» To do
Rewrite the rows below as a JSON list of strings, one string per line, starting at the first line and stopping after the line that contains "tap(496, 679)". Leave out blank lines.

[BEGIN]

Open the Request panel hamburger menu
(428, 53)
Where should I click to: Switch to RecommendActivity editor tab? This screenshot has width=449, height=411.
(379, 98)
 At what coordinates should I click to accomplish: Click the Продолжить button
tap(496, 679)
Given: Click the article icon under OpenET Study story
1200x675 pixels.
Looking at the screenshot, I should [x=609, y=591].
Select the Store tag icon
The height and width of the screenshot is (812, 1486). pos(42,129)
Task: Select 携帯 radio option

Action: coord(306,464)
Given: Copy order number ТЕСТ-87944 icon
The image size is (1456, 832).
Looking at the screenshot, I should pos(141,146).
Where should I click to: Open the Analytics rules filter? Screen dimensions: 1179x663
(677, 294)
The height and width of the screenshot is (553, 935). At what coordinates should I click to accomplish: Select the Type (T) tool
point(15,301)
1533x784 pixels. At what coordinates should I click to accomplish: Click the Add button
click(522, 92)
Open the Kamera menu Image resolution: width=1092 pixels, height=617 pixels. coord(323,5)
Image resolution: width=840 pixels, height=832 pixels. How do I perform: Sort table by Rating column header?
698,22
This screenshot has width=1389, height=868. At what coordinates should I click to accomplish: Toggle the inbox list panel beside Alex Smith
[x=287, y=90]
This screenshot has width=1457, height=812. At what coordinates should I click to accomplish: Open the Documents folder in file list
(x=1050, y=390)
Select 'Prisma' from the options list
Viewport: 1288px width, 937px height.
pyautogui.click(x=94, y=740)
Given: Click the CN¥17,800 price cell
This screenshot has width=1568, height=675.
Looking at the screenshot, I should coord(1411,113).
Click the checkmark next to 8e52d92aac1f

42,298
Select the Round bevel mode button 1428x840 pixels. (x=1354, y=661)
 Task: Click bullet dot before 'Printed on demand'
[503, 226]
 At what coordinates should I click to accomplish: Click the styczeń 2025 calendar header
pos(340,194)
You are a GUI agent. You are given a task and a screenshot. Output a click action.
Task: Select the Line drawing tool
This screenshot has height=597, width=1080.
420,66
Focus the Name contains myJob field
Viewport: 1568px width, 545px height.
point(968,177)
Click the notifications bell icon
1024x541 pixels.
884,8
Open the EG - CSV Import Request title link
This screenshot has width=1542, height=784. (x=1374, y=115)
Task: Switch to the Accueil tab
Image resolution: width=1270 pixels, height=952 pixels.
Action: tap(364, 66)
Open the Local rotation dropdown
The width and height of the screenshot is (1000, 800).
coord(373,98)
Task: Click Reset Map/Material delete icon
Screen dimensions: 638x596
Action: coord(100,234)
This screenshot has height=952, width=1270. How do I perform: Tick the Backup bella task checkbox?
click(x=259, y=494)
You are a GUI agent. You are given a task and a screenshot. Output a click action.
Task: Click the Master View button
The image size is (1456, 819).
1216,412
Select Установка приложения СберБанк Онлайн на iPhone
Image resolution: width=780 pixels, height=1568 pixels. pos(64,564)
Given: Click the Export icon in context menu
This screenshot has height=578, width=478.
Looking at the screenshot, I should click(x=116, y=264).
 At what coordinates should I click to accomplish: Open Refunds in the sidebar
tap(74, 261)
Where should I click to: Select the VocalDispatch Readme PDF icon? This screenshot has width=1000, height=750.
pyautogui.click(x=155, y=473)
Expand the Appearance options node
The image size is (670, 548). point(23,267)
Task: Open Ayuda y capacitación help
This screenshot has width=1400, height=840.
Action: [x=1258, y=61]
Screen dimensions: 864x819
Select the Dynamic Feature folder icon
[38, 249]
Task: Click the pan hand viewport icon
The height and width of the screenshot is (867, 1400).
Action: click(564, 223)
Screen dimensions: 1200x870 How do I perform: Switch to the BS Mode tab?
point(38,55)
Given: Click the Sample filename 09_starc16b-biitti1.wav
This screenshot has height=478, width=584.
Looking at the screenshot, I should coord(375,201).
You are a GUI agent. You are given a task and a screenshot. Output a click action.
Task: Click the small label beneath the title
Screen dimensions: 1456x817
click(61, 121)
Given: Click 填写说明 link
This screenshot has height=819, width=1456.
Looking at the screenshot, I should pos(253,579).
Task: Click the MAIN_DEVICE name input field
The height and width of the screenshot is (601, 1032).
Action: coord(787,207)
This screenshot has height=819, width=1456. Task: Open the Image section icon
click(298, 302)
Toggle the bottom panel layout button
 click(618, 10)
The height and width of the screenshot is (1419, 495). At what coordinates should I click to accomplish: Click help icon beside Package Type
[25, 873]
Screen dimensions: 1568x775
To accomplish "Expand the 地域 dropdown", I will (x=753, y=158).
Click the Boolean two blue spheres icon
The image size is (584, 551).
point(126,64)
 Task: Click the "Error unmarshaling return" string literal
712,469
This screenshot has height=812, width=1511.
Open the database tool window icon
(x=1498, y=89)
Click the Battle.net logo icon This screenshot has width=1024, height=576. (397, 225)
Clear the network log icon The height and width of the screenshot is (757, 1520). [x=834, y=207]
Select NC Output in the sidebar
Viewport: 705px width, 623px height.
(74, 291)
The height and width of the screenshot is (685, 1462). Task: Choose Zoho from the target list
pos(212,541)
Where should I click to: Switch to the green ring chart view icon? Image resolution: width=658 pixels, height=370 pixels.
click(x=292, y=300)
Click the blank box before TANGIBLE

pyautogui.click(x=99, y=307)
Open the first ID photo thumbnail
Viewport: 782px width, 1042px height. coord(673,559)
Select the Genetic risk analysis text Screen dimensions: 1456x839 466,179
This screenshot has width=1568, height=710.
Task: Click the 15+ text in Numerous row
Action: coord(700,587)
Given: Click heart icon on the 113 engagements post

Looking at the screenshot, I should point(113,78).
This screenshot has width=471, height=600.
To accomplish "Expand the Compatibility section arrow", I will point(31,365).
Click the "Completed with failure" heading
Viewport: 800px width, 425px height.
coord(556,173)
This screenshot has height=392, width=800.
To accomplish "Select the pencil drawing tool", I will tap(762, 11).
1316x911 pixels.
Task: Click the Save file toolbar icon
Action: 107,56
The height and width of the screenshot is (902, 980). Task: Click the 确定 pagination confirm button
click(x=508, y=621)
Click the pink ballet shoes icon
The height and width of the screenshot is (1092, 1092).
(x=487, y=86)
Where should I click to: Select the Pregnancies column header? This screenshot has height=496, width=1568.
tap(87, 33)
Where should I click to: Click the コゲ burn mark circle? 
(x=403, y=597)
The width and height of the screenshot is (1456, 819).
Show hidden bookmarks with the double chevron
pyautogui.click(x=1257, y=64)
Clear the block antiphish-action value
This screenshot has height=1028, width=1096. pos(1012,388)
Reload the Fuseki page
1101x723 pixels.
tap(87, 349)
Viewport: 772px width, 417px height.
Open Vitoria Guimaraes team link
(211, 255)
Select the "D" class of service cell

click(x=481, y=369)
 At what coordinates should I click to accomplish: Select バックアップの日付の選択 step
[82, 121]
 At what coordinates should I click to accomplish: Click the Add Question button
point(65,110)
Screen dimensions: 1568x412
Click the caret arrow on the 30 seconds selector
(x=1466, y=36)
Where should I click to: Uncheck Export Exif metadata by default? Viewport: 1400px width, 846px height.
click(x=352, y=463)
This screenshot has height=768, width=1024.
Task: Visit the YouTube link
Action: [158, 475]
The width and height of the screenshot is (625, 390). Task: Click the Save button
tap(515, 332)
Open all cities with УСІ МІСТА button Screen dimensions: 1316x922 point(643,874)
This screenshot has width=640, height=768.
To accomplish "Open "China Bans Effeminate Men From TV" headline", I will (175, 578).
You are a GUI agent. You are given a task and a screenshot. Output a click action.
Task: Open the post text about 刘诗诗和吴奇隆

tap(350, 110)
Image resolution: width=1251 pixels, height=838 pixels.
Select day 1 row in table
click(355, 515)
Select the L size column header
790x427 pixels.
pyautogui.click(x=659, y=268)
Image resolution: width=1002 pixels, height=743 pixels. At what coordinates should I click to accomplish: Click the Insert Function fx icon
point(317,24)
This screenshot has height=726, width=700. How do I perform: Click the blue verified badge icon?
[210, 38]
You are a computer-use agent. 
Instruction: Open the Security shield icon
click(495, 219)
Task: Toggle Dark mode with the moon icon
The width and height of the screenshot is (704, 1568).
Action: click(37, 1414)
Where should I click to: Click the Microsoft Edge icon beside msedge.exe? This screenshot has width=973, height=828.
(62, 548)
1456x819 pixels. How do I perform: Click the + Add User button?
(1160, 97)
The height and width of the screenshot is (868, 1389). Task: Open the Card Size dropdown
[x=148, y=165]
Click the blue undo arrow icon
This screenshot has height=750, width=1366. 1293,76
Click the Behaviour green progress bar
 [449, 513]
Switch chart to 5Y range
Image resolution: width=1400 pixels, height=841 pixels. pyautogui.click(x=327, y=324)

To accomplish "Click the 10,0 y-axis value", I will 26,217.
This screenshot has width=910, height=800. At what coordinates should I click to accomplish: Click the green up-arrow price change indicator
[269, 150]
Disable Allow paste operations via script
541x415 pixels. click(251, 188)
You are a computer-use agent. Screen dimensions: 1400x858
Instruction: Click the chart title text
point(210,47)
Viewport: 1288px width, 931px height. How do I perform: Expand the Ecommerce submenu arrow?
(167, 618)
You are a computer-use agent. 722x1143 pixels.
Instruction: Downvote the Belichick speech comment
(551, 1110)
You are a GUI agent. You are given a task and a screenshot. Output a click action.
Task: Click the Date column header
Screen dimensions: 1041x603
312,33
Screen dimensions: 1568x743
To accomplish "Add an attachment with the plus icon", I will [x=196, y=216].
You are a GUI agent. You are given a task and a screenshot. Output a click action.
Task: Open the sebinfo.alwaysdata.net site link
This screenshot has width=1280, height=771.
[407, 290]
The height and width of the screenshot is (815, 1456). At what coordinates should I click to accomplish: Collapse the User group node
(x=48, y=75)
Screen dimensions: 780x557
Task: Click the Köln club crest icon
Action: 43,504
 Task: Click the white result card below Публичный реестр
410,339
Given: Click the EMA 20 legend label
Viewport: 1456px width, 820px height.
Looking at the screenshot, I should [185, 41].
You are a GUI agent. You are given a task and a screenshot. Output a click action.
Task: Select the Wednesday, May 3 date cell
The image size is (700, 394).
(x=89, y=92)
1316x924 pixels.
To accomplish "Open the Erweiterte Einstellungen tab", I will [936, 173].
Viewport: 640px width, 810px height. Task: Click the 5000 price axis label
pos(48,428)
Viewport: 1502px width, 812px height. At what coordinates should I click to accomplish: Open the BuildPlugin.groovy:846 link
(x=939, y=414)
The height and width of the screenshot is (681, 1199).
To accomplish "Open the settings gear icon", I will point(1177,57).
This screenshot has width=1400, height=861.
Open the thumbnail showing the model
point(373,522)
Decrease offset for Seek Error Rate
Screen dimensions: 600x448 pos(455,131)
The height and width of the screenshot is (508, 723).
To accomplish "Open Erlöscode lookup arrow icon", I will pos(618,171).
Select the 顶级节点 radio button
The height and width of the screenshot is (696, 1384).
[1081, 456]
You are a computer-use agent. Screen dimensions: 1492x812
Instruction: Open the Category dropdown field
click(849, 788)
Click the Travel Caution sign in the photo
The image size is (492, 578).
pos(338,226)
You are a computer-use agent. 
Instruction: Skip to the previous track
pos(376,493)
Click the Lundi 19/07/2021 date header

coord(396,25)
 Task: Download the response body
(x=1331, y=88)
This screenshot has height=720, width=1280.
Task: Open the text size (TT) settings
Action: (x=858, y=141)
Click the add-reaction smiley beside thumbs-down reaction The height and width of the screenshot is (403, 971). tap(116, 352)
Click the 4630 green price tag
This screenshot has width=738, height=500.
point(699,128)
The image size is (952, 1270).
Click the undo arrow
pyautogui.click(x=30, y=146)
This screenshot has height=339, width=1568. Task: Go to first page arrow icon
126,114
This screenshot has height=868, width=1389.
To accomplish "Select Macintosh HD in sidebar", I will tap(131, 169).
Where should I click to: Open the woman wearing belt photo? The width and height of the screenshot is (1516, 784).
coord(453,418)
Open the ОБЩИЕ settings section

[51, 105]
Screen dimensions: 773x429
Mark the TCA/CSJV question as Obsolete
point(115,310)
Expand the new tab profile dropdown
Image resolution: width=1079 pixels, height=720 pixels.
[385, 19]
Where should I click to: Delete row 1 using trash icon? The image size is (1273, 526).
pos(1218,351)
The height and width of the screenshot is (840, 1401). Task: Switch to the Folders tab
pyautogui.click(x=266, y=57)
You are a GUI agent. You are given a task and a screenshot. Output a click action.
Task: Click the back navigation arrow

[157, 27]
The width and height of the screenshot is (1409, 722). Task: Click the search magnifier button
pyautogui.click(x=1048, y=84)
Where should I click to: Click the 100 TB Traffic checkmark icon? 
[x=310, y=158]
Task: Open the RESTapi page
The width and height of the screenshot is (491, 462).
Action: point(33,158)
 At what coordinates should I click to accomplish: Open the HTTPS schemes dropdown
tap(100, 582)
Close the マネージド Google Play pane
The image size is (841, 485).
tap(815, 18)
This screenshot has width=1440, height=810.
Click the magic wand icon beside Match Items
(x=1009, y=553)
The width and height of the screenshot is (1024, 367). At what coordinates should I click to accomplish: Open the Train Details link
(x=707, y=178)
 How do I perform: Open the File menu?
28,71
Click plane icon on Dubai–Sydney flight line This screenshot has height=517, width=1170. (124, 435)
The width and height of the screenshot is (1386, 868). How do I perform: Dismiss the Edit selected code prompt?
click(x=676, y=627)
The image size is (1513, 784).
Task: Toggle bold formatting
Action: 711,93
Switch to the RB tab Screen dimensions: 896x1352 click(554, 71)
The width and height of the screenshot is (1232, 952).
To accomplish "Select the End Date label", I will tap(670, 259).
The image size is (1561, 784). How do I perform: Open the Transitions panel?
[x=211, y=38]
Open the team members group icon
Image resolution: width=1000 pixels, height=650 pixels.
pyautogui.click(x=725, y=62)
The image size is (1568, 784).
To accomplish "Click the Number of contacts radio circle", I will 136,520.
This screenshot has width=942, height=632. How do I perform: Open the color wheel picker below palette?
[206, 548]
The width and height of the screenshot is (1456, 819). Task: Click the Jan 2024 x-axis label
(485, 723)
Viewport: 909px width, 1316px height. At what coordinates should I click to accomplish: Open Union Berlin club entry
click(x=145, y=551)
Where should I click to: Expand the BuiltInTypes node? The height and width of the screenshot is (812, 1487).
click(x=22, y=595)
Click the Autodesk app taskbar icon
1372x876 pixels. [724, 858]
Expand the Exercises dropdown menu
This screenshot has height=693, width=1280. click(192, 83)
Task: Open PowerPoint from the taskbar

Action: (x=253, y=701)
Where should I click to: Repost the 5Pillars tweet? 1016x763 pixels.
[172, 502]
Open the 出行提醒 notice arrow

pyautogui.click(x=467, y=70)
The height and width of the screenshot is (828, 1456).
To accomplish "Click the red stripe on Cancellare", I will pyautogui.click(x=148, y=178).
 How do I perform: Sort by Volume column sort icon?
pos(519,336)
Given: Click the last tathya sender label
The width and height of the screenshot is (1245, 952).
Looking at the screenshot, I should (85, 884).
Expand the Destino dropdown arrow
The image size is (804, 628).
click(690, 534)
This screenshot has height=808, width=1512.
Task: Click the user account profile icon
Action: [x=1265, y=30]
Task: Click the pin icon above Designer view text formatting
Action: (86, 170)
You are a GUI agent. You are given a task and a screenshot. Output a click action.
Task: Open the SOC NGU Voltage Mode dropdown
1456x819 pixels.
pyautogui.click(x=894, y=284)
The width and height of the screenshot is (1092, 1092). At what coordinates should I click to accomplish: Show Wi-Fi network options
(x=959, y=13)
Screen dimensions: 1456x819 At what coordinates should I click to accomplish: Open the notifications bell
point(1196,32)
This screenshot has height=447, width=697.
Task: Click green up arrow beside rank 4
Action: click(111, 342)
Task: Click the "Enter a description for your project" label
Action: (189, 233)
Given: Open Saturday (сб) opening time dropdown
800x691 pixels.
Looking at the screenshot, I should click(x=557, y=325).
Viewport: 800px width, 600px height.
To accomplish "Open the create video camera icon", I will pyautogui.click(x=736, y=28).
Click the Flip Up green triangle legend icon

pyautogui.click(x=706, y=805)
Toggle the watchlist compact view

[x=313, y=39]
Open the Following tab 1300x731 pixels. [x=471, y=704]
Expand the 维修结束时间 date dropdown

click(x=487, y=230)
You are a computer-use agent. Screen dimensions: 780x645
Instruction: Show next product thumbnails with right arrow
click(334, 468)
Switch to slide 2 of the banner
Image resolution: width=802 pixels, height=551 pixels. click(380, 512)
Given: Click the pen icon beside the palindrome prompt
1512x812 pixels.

[END]

» Exercise result
[
  "Open the Request panel hamburger menu",
  "(428, 53)",
  "Where should I click to: Switch to RecommendActivity editor tab? This screenshot has width=449, height=411.",
  "(379, 98)",
  " At what coordinates should I click to accomplish: Click the Продолжить button",
  "tap(496, 679)"
]